Primeiro veio o surpreendente triunfo em Cannes 99, com o drama social "Rosetta" dos irmãos Dardenne. Agora, Amsterdã lança o documentário "Les Enfants du Borinage - Lettre à Henri Storck" (Os Filhos de Borinage -Carta a Henri Storck) de Patric Jean, dentro da mostra competitiva de vídeo. Os deserdados da União Européia são os protagonistas do novo cinema belga.
"Os Filhos de Borinage" celebra um dos maiores clássicos do documentarismo social europeu, "Misère au Borinage" (Miséria em Borinage), dirigido em 1933 por Henri Storck (1907-99), morto em setembro último, em parceria com o mestre holandês Joris Ivens (1898-1989). O filme original retratava a pobreza disseminada numa região carvoeira belga.
Sessenta anos depois, Patric Jean, nascido em Borinage, revisita a locação de Storck e Ivens. Suas imagens são ainda mais desoladoras. Desde os anos 70 foram desativadas as minas de carvão. Nenhuma atividade econômica a sucedeu.
Os cortiços e favelas persistem. A fome também. Os moradores respondem com silêncio às tentativas de aproximação do cineasta. Um deles cede para criticá-lo: "Só quem passa fome entende os que passam fome".
Jean defende-se recorrendo a uma narração que não raras vezes vira sermão. É o ponto fraco do filme. "Os Filhos de Borinage" já seria suficientemente forte restringindo-se aos sons, imagens e raros depoimentos lá captados.
São flagrantes comuns nas arrogantes reportagens sobre o Terceiro Mundo. Paupérrima, uma mulher manda um de seus quatro filhos, absolutamente normal, para uma escola para retardados. Um desempregado analfabeto lembra que, na infância, teve o mesmo destino.
Uma prostituta irada denuncia a própria mãe. Aos 14 anos, foi por ela oferecida a três marmanjos para saldar uma dívida de pôquer. Na sequência, foi violentada também por seus dois irmãos. "Rosetta", nota-se, nada tem de ficção.
A herança de Storck é aqui celebrada não apenas pelo engajado vídeo de Jean. Uma sessão em louvor de sua memória apresenta amanhã quatro de seus quase cem filmes.

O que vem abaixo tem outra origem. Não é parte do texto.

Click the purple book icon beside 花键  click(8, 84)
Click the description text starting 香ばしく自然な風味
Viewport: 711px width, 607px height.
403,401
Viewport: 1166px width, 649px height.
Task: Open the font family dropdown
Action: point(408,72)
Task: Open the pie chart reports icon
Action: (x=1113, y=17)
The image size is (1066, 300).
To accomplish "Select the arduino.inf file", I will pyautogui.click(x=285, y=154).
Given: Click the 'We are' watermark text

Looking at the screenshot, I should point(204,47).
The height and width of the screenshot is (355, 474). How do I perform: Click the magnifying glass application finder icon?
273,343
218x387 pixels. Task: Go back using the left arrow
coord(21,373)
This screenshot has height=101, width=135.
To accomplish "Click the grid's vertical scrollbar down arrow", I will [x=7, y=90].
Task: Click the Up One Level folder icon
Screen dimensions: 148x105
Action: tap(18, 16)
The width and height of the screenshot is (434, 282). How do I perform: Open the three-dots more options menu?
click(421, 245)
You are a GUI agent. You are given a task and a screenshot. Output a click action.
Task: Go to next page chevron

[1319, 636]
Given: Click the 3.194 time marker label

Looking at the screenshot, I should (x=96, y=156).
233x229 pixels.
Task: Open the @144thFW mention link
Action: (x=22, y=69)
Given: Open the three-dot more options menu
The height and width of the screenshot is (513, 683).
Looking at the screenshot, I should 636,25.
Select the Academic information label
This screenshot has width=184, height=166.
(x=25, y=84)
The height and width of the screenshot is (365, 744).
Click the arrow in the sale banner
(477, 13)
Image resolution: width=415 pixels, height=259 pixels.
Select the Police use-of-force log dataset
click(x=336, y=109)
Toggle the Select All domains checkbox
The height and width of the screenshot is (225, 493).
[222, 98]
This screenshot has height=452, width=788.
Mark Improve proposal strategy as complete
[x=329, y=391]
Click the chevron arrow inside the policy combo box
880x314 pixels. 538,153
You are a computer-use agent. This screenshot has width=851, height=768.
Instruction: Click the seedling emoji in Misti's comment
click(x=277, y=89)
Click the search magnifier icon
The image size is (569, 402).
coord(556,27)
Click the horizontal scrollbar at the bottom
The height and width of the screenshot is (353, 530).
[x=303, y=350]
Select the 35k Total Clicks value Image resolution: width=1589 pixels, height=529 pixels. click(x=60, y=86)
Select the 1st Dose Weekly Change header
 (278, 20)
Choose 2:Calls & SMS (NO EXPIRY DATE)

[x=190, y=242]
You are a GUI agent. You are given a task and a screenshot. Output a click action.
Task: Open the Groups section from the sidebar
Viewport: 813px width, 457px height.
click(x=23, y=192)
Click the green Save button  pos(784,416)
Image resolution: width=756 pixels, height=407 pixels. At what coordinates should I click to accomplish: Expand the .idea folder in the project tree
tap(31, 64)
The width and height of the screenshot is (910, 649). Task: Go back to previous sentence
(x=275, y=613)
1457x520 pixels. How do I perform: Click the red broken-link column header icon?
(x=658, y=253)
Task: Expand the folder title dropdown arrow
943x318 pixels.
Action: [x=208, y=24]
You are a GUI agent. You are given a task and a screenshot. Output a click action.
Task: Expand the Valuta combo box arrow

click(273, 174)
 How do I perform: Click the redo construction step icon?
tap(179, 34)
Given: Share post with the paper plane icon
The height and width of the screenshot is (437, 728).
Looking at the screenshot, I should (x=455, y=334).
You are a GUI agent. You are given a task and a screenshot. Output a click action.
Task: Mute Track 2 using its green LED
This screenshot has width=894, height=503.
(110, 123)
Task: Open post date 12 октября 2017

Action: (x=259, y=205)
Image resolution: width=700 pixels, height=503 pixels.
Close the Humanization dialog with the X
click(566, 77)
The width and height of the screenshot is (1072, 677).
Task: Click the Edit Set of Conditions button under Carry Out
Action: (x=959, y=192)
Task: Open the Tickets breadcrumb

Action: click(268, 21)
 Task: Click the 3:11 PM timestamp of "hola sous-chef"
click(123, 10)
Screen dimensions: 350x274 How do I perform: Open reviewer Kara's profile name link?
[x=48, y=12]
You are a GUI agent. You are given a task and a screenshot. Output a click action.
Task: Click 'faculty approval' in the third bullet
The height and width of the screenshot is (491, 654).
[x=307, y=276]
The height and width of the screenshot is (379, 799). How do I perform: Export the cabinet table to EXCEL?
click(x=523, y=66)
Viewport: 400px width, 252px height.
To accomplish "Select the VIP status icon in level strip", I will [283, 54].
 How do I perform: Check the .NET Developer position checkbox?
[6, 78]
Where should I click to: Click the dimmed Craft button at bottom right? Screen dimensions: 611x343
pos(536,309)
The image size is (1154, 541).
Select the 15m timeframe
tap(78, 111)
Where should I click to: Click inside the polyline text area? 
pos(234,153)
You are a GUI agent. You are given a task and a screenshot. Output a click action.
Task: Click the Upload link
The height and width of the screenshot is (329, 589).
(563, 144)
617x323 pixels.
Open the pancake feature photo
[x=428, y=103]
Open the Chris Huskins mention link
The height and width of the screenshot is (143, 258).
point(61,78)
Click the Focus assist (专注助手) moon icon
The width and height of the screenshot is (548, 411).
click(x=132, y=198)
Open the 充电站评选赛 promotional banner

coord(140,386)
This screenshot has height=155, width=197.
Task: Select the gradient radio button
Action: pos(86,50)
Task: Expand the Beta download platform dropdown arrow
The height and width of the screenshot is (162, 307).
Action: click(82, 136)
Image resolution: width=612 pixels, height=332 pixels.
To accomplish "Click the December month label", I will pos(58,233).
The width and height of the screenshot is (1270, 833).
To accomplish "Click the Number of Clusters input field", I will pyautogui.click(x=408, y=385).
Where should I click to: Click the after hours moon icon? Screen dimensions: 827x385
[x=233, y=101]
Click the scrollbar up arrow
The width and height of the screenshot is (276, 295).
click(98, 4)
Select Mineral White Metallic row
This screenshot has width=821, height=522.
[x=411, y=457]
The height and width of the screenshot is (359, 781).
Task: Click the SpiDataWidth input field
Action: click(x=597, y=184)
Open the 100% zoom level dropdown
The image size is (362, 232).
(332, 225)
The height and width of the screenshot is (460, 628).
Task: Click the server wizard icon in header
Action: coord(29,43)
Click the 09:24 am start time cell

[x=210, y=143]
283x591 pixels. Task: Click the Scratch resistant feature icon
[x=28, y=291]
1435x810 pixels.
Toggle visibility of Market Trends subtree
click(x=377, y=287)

Entre 1927 e 1985, Storck rodou documentários sociais, inúmeros títulos sobre arte e folclore belga e chegou até a filmar uma reportagem no Brasil de JK. Ao lado de John Grierson e Joris Ivens, foi um dos pioneiros do gênero, ainda na era muda, tornando-se um de seus grandes articuladores internacionais no pós-guerra.